Andrews was applauded for the exemplary leadership he has shown, making a positive impact on the lives of others.
Chair of the Caribbean-American Heritage Committee, Hazra Ali, and Consul General of Trinidad & Tobago, in NY, André Laveau, presented the citation.
The Cynthia Brown Franklin Award Citation was presented, to Charles A. Small, Esq. a Brooklyn attorney, for his outstanding work in the community. Chief Program Director Sandra Chapman handed over the citation.
BP Adams, welcomed expats to a Cultural Marketplace on the Columbus Park Plaza to showcase the beauty of the Caribbean. The countries were, Antigua & Barbuda, Barbados, Grenada, Guyana, Haiti, Panama, St. Lucia, St. Vincent & the Grenadines, and Trinidad & Tobago. An exhibition also showed the works of self-taught artist, Tony Bennett-funded art school graduate, Cheyenne Sookoo, of Trinidad & Tobago.
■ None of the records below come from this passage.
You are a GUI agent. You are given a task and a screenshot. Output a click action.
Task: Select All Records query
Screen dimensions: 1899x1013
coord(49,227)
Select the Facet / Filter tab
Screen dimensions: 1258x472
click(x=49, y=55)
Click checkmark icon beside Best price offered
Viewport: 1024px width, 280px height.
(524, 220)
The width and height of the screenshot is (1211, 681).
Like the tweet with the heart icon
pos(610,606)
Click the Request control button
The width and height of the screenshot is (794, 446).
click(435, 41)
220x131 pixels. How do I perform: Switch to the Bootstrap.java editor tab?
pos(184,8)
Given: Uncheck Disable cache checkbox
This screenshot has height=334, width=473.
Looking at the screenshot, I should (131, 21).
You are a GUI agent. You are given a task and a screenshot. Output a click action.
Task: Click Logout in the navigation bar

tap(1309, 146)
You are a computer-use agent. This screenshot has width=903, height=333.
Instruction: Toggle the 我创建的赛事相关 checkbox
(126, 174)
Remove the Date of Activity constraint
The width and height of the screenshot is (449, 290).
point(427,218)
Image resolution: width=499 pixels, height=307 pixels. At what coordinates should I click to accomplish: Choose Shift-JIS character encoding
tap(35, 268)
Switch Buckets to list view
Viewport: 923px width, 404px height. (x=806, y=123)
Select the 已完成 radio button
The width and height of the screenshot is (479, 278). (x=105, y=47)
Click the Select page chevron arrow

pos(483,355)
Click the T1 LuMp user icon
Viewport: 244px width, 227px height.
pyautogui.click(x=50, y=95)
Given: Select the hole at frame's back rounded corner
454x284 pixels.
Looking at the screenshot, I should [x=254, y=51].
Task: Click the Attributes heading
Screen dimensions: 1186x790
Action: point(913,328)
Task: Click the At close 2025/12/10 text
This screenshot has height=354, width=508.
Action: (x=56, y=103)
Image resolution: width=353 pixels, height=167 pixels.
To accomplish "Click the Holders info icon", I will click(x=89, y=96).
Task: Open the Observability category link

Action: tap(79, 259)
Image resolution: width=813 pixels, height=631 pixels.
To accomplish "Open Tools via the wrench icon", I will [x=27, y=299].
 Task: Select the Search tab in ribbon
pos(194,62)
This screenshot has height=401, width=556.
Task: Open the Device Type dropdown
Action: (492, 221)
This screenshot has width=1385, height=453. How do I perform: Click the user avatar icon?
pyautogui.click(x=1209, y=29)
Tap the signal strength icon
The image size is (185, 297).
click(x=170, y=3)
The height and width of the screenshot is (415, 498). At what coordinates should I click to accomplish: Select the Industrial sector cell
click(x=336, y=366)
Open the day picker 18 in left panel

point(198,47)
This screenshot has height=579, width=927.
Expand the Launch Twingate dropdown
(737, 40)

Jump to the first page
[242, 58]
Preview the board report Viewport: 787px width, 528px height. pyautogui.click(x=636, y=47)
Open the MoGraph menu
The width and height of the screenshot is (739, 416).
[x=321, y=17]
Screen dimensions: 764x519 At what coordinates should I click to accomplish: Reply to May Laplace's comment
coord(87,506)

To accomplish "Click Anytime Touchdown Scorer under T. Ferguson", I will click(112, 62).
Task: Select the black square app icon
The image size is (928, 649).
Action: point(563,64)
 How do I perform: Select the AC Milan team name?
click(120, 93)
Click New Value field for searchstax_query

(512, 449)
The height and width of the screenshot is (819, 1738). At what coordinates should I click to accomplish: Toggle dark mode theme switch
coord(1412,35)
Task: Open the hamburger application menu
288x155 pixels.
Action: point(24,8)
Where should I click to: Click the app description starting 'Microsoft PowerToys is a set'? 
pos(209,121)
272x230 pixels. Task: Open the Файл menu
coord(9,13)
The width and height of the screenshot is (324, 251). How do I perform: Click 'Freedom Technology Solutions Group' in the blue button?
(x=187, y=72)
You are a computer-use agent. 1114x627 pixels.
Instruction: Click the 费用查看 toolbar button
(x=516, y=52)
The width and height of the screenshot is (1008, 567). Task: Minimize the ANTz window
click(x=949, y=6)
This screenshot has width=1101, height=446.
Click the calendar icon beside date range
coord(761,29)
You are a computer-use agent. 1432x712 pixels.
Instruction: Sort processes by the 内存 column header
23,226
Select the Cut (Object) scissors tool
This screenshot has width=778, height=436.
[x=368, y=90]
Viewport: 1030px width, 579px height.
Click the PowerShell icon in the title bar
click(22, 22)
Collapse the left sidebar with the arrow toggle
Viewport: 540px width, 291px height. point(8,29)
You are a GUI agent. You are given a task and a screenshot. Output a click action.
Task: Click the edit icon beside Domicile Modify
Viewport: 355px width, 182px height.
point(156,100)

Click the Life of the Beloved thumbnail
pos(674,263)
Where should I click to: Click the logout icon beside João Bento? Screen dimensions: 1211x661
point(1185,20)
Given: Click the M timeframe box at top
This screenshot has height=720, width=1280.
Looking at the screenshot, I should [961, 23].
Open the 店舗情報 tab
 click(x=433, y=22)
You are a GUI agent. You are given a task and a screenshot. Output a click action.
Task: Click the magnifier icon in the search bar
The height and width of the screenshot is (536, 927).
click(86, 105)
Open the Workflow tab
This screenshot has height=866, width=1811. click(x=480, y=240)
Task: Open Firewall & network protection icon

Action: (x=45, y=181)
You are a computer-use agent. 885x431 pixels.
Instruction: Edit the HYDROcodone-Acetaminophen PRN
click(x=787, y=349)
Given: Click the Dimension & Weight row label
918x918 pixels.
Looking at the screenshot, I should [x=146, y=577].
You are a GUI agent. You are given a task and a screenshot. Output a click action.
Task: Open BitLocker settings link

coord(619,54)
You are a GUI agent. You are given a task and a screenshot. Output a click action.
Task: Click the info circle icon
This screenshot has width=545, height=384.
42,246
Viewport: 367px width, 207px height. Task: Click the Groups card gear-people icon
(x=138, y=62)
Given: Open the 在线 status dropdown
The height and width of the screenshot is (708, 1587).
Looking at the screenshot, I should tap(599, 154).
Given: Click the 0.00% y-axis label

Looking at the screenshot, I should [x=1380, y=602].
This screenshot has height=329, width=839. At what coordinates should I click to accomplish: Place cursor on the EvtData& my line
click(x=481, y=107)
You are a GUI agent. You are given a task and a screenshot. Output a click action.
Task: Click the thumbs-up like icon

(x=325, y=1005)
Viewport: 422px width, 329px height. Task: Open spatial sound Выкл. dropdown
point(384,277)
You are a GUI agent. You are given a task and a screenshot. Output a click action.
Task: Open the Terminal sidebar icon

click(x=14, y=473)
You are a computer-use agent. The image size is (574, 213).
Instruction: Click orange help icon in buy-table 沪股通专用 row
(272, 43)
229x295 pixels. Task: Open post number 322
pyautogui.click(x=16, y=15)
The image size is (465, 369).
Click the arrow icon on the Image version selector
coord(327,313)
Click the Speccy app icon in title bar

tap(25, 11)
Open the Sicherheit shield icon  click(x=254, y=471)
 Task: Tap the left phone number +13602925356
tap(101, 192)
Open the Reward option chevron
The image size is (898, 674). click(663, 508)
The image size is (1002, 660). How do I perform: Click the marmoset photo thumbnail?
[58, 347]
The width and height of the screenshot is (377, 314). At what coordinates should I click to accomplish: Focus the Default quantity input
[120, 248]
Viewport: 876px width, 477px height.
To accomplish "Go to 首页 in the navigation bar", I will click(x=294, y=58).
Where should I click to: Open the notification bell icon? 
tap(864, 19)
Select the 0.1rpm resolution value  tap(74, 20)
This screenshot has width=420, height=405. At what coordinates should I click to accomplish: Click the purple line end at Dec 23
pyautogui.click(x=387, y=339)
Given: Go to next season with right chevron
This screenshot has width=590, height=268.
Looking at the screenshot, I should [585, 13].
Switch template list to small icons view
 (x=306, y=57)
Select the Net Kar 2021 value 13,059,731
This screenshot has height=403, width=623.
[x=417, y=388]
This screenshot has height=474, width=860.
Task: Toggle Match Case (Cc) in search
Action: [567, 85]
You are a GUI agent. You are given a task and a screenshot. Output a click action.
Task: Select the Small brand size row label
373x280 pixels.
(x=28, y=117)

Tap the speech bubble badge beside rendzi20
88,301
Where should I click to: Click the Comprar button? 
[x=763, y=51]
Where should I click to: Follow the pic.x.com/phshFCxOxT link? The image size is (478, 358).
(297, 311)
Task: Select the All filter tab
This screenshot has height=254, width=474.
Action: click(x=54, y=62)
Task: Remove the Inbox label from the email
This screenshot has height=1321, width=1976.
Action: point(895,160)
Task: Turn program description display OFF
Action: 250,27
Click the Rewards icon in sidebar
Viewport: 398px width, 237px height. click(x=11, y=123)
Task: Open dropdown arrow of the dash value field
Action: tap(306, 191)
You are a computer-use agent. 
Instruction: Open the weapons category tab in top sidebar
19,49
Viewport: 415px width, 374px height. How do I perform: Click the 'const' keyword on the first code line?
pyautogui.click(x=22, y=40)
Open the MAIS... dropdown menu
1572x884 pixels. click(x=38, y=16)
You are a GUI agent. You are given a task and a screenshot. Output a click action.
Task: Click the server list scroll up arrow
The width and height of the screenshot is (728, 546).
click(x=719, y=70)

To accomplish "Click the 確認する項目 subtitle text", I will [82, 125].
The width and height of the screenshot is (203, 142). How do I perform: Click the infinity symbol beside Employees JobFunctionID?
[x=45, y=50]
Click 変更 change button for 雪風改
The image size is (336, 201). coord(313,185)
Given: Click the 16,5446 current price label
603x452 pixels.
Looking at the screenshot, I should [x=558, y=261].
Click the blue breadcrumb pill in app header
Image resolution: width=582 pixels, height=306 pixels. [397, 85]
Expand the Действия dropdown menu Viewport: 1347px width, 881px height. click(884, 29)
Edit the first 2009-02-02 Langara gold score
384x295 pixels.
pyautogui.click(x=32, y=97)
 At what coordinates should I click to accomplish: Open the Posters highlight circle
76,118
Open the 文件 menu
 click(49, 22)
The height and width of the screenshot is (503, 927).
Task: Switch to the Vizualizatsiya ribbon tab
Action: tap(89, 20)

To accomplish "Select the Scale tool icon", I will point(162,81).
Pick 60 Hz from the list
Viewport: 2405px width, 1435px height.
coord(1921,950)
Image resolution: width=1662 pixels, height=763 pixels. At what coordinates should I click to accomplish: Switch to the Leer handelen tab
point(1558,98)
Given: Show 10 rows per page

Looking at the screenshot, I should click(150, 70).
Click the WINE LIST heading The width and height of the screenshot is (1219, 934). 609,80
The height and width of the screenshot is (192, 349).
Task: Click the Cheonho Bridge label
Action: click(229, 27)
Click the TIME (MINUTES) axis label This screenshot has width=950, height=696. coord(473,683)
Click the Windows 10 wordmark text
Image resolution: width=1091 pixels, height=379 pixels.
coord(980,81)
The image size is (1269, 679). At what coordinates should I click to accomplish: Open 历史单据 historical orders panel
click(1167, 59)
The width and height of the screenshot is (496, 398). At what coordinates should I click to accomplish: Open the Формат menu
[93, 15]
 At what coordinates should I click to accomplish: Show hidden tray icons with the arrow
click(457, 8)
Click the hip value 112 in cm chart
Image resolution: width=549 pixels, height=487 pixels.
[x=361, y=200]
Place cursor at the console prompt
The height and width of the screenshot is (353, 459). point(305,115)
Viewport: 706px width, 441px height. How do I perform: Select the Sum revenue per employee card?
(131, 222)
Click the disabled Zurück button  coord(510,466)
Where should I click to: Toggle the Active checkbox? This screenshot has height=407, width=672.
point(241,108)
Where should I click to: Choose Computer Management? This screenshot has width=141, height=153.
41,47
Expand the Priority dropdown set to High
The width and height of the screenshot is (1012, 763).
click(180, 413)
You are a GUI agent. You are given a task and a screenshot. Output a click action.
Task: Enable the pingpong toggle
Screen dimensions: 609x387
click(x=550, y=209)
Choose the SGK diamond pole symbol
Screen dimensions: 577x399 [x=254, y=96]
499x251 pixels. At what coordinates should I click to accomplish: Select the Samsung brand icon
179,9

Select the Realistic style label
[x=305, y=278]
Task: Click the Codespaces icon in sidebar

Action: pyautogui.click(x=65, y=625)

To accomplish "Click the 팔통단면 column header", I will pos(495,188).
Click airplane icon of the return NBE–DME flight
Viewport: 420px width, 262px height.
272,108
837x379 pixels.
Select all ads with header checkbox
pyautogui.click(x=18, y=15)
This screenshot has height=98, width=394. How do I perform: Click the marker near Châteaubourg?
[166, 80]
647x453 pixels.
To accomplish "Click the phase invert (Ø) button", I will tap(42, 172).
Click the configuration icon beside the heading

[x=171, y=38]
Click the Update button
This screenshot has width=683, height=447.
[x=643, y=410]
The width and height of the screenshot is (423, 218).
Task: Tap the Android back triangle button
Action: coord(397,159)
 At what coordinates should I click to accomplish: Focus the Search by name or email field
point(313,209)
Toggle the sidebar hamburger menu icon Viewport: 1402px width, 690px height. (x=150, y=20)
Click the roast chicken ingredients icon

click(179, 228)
A symposium titled: “From Brain Drain to Brain Circulation, A role of the Diaspora in Caribbean Development Challenges,” began with welcome remarks by Omyma David. PhD, a special presentation by Shelly Worrell under the theme “Census 2020 and the Caribbean-American Community with keynote address by Consul General of Barbados in NY, Oral St. E. Mackie Holder.
Additionally, guests were invited to a Taste of Caribbean Cuisine with food sampling from more than 25 restaurants in Brooklyn.
The daylong celebration came to a climax with pulsating rhythms by the Higher Levin High School Steel Orchestra, who revved up the audience, with popular calypso tunes.
Xavier Strings — violinists Janine and Janelle Xavier — put on a spectacular performance skillfully playing the instruments as they danced with their audience to a medley of favorite Caribbean songs.
Nandanie Iranian and Diane Ramsaran of the Srijan Dance Center of Queens, also treated the audience to Bollywood style choreography.
Something Positive, Inc. Dance Company led by Artistic Director, Michael Manswell, in turn educated spectators with “Caribbean Splendor: A Sacred Tribute,” in a splendid performance in word and dance, that cemented the evening’s outstanding tribute to the Caribbean.